No nie mów że 60+, może zdjęcie nie wyrazne
Wiejska dzilcha z wiejskim chlopem .
ptysie a gdzie ma pracować żona burmistrza? a może razem z grażyną i jolką jako opiekunka????
Stefek i Wandzia jesteś pewny że uczciwe wygrała konkurs?
Nowiny Nyski hm jak to w PL dziennikarstwa brak, agitacja polityczna i stronniczość... nie wiem nie znam ale z artykułu tez nic nie wynka jakies domniemania tak działają brukowce czy NN to brukowiec? Gdzie ta kobieta ma pracowac zebyscie jej nie posądzili o nepotyzm męża...w Bieszczadach ?
Zawsze moze założyć dzialalnosc gospodarcza jak się proponuje innym
Putinizacja regionu, standardy prosto z Federacji Rosyjskiej.

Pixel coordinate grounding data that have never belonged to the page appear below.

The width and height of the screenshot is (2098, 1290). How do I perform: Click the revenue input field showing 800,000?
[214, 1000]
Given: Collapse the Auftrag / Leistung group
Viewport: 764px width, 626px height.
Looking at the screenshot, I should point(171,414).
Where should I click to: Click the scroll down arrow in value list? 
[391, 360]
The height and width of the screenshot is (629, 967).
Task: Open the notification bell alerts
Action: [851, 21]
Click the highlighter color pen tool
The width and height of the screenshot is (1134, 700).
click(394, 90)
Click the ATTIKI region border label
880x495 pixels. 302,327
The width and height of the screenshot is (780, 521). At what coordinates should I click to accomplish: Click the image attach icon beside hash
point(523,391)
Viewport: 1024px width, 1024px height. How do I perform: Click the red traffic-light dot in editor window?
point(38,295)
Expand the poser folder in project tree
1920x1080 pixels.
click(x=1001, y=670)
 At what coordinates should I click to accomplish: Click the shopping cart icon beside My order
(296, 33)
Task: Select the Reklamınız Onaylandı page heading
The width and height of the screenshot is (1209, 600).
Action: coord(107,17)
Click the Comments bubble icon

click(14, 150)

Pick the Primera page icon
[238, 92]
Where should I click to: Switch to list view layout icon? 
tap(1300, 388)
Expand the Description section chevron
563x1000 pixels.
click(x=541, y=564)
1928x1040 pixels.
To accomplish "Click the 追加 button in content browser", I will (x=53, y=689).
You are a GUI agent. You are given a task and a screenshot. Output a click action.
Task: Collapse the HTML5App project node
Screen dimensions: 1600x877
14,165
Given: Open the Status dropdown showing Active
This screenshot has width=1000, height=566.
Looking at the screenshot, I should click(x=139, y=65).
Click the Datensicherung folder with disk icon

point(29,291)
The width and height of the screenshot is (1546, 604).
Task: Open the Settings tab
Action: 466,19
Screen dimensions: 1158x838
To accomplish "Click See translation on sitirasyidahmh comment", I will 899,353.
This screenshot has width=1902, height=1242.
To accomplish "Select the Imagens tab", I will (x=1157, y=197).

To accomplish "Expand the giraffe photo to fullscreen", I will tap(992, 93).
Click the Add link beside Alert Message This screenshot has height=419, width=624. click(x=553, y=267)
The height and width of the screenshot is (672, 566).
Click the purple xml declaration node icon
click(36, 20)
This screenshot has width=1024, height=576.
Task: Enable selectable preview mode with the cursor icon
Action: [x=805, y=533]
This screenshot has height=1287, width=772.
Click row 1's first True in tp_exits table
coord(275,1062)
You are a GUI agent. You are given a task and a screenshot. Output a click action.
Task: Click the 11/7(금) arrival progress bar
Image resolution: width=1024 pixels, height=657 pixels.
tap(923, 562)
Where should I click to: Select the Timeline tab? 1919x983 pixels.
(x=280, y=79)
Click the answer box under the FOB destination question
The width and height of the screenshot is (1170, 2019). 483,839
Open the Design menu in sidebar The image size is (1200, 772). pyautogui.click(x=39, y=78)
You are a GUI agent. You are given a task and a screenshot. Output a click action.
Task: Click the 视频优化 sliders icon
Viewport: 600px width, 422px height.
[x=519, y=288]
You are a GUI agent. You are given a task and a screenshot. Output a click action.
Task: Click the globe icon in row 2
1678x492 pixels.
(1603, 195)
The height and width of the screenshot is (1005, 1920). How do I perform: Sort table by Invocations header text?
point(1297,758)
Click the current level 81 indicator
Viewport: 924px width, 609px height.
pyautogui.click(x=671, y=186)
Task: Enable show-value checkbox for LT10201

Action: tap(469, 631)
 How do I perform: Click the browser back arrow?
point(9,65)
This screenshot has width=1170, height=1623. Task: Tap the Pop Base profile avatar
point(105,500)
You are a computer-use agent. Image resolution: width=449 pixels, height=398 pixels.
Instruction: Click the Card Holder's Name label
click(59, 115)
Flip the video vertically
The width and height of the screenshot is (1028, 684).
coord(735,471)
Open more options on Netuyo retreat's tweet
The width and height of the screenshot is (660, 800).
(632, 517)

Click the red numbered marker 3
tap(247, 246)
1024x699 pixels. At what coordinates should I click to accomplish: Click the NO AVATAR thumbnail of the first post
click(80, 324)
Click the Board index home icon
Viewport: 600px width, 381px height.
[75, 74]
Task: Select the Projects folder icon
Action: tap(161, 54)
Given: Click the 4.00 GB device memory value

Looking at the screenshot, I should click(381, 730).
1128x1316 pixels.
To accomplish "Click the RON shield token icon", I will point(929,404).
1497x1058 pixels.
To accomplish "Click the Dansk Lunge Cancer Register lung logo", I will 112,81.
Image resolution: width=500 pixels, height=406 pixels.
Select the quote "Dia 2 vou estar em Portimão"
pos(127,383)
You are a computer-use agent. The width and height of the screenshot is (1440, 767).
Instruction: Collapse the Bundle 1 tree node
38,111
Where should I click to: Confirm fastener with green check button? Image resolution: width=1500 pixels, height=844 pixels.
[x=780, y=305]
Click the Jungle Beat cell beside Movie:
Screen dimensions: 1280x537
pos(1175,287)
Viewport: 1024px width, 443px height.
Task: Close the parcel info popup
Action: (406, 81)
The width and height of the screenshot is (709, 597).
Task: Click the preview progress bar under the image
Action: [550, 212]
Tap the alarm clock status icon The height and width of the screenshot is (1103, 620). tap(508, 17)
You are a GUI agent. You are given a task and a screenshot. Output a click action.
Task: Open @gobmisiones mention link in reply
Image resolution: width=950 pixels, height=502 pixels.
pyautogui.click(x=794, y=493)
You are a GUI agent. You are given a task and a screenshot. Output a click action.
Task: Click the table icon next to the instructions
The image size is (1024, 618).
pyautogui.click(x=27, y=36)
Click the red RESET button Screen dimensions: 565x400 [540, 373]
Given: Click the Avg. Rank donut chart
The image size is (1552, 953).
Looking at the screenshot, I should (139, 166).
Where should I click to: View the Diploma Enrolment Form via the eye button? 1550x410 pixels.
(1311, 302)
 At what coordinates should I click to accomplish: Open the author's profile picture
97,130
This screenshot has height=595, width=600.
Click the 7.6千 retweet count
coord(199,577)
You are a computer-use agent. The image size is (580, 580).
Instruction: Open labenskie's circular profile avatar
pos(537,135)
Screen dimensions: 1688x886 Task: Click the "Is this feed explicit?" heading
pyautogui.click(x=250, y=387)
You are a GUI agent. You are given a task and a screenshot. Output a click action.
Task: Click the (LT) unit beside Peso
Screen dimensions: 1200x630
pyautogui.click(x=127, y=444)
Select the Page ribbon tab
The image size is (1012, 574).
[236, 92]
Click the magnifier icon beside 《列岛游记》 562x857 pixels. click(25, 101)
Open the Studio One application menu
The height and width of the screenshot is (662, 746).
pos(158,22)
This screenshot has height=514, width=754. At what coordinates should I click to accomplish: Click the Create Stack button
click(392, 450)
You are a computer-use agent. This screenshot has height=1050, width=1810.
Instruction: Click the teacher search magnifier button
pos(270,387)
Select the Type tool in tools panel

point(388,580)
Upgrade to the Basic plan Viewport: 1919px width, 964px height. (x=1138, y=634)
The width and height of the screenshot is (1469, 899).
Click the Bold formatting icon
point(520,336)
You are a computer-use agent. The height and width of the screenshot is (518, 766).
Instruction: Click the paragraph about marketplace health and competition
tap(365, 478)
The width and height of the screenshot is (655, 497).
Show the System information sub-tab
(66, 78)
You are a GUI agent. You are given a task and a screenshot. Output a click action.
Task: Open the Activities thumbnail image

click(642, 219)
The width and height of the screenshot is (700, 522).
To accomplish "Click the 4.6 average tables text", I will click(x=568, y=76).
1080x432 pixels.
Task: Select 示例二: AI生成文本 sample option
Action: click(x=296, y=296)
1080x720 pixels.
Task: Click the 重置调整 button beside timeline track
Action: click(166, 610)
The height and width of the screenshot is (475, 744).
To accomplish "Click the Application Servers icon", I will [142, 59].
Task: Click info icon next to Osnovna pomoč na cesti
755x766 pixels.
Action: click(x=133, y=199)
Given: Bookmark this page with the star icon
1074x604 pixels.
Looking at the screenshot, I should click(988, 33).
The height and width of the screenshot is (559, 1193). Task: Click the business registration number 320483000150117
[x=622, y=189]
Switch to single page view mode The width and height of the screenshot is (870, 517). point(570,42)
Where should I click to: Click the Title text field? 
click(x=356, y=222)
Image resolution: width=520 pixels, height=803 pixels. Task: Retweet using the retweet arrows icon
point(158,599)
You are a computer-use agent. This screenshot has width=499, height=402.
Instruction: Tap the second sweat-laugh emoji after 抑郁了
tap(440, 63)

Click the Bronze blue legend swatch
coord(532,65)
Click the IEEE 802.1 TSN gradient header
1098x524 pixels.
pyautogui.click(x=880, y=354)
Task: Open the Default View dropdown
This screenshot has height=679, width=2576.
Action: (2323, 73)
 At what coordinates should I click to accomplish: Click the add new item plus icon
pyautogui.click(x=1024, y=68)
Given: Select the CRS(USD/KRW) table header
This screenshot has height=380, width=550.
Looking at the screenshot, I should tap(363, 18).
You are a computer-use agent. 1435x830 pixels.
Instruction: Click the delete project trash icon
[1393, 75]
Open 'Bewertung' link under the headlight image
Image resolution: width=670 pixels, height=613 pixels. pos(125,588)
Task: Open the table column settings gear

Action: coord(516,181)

tak było,jest i będzie-bez względu na to kto rządzi-więc BYŁ CZAS PRZYWYKNĄĆ
Dokładnie tak.
To prawda że tak było od dawna, ale jakoś trudno jest mi przywyknąć do takiego dziadostwa.
'Jak podaje portal, starosta Radosław Roszkowski utrzymywał, że początkowo nie wiedział kim jest kandydatka prywatnie i zorientował się dopiero czytając CV już w trakcie konkursu.' Jak to życie niesie zaskakujące niespodzianki...
Nie wiem jakie wyształcenie ma żona burmistrza i w sumie nie chce mi się szukać. Ale z kierownika jakiegoś działu w szkole została dyrektorem sądu??? Nie mając pojęcia o procedurach, sądownictwie? Jak nie inaczej jeśli nie po znajomości. A starzy pracownicy musieli pewnie wszystkiego dopilnować. Na innym stanowisku powinny być osoby, które z zarządzaniem kryzysowym coś wspólnego miały. Wszędzie ważne są znajomości, a w zaparte kłamią, że wygrała kwalifikacjami.
Niektórzy są z zawodu dyrektorami, a szkoda bo jak są tacy nadzy i zdolni to szkoda ich na stanowiska w budżetówce, mogliby założyć firmy , zatrudniać setki ludzi i miliony odprowadzać do budżetu.